May 6 --- Diplomat raises concerns
Greg Hicks, a former top diplomat in Libya, said he expressed concern that more could have been done by the military to protect those under attack at the main U.S. compound and annex in Benghazi. Hicks wondered why the military did not send a plane into Libyan airspace as a show of force, and why four U.S. Special Operations soldiers were not permitted to travel to Benghazi on a Libyan plane the morning after the attack.
May 8 -- Republicans and Democrats tangle
The House Oversight Committee hearing featured a riveting account of the Benghazi assault by Gregory Hicks that included his last phone call with Stevens in which the ambassador told him "We're under attack." Hicks, one of three "whistleblowers" who testified, was joined by Mark Thompson and Eric Nordstrom. Hicks said his "jaw dropped" when he heard Susan Rice tie the attack to a spontaneous demonstration, which he said never occurred to his knowledge. Democrats and Republicans tangled over the fierce partisan politics surrounding the attack with one lawmaker accusing the Obama administration of covering up events. Democrats blasted the GOP for politicizing a tragedy. Jay Carney defended the administration's handling of the attacks, saying it had "made extraordinary efforts to work with" Congress on multiple investigations.

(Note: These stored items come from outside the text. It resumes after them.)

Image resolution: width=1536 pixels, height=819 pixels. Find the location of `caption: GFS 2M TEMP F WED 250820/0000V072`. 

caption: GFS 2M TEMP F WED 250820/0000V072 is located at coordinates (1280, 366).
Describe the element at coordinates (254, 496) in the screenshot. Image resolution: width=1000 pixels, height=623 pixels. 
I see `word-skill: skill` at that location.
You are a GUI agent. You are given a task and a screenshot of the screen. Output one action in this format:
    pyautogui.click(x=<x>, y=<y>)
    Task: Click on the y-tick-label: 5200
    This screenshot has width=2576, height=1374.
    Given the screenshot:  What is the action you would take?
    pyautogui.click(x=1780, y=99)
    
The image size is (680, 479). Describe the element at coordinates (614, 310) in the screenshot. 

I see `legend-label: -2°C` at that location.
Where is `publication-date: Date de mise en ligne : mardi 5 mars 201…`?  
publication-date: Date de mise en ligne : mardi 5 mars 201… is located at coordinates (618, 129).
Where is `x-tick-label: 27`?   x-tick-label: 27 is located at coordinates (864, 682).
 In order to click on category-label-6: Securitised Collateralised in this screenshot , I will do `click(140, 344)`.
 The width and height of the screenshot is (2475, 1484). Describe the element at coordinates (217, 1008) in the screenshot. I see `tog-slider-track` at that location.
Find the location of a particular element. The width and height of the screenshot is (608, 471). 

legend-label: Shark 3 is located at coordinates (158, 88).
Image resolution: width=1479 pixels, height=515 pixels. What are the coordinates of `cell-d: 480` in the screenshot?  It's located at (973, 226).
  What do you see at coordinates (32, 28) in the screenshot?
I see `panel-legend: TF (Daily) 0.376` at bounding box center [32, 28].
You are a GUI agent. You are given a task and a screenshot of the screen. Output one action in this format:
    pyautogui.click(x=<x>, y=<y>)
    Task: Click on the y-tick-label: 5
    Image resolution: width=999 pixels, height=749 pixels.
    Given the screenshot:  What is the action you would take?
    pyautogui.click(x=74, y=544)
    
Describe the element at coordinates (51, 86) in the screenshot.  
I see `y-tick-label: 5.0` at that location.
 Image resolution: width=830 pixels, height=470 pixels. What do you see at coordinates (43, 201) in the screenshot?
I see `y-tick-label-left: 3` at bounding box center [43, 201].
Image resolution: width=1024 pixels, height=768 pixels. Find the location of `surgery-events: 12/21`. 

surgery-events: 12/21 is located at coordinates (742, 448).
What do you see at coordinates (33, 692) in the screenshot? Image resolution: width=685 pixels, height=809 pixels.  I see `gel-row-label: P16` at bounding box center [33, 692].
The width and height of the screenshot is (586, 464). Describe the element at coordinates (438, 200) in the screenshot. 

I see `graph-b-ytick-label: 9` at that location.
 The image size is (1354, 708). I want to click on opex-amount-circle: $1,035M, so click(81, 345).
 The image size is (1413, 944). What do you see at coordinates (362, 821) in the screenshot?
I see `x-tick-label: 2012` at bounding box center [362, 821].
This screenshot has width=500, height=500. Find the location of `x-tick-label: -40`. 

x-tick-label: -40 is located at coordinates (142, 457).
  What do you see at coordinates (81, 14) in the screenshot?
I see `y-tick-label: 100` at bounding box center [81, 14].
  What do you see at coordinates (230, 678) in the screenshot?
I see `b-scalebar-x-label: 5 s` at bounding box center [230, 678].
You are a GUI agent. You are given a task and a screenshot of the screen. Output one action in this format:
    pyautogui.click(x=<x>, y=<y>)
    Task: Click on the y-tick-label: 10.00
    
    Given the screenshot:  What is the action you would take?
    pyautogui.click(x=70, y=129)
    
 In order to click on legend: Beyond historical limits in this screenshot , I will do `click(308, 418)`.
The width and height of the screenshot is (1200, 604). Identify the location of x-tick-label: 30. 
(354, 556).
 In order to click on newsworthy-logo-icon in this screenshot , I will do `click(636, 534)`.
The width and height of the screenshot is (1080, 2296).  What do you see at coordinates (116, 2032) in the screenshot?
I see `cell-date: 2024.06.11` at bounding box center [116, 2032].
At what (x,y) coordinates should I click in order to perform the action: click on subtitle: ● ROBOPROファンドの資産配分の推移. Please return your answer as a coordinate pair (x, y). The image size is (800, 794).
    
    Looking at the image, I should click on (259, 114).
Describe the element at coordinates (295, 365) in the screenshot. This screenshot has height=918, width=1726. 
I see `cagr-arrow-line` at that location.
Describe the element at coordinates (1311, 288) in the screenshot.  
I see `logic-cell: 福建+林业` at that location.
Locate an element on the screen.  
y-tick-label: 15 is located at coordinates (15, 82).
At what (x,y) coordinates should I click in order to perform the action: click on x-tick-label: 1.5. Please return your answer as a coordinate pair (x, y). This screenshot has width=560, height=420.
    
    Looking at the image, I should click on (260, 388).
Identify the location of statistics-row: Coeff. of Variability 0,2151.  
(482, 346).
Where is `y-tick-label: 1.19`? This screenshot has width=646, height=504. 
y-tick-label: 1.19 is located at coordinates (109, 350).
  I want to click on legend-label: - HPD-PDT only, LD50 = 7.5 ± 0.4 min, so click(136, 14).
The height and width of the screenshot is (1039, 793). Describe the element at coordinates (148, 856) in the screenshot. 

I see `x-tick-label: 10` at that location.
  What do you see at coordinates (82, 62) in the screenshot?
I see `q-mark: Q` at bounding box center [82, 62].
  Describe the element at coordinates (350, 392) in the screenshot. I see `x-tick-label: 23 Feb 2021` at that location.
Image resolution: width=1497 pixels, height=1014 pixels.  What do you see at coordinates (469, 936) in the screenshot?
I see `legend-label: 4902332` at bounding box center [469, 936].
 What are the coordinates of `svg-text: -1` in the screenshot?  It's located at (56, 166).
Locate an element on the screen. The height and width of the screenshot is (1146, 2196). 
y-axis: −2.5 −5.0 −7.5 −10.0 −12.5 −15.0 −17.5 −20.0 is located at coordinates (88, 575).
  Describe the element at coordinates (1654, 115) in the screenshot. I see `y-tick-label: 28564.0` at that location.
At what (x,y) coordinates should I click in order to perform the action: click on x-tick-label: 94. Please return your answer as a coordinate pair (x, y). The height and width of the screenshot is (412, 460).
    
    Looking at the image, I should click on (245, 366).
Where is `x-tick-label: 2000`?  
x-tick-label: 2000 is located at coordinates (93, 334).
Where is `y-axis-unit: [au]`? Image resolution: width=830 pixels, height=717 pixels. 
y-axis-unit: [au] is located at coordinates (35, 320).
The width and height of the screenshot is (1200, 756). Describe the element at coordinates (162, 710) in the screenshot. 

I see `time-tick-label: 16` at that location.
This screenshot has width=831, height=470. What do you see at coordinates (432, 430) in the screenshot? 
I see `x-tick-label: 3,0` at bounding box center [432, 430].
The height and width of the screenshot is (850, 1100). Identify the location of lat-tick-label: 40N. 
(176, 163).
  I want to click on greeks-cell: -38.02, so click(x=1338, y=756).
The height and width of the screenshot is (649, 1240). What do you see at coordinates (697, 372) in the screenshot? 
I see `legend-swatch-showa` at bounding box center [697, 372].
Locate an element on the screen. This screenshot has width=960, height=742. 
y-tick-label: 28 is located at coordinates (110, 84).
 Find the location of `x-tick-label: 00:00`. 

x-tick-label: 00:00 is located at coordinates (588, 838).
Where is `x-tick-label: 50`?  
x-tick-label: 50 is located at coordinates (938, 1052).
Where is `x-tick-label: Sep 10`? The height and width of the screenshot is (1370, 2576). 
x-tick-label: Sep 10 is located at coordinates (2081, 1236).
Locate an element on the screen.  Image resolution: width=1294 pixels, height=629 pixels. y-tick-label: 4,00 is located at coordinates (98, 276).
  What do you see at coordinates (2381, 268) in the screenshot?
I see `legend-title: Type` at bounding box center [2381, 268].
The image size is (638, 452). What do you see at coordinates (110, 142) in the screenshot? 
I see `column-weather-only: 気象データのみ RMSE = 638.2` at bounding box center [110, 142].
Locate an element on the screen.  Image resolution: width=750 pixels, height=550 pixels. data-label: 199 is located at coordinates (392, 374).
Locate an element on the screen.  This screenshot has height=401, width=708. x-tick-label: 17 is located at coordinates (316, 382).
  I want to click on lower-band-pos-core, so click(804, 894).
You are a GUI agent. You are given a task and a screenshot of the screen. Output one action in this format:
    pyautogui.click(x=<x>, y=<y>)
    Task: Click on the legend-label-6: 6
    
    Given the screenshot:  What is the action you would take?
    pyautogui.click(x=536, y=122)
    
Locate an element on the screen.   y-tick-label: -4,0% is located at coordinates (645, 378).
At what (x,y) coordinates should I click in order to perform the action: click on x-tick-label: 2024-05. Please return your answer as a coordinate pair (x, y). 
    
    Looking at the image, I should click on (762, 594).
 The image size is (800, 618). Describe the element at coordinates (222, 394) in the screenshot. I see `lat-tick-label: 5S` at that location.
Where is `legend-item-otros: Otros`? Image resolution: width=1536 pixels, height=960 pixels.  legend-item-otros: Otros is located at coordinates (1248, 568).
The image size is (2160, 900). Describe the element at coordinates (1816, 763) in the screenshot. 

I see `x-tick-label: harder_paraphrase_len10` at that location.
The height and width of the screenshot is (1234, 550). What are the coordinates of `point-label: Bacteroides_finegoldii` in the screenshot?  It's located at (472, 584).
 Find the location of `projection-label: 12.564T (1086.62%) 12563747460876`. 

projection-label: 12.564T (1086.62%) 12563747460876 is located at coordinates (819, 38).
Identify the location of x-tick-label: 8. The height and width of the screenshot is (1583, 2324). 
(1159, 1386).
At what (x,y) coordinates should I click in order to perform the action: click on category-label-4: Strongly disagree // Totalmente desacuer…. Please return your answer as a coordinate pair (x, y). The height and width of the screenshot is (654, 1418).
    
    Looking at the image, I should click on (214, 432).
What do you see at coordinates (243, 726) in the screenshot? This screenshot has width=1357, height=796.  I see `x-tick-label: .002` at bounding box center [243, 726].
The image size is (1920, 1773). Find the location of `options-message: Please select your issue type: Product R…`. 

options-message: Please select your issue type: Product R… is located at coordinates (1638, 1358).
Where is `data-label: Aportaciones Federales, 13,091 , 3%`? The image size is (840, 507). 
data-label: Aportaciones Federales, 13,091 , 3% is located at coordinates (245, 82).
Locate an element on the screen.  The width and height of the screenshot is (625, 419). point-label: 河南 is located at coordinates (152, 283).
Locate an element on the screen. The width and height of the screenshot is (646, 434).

May 9 -- Kerry vows to get answers
Secretary of State John Kerry vowed to "leave no stone unturned" in looking into Benghazi and the subsequent handling of the matter. Speaking in Rome, Kerry said he was determined to get answers to questions and put the issue "to bed." "And if there is any culpability in any area that is appropriate to be handled in some way with some discipline it will be appropriately handled."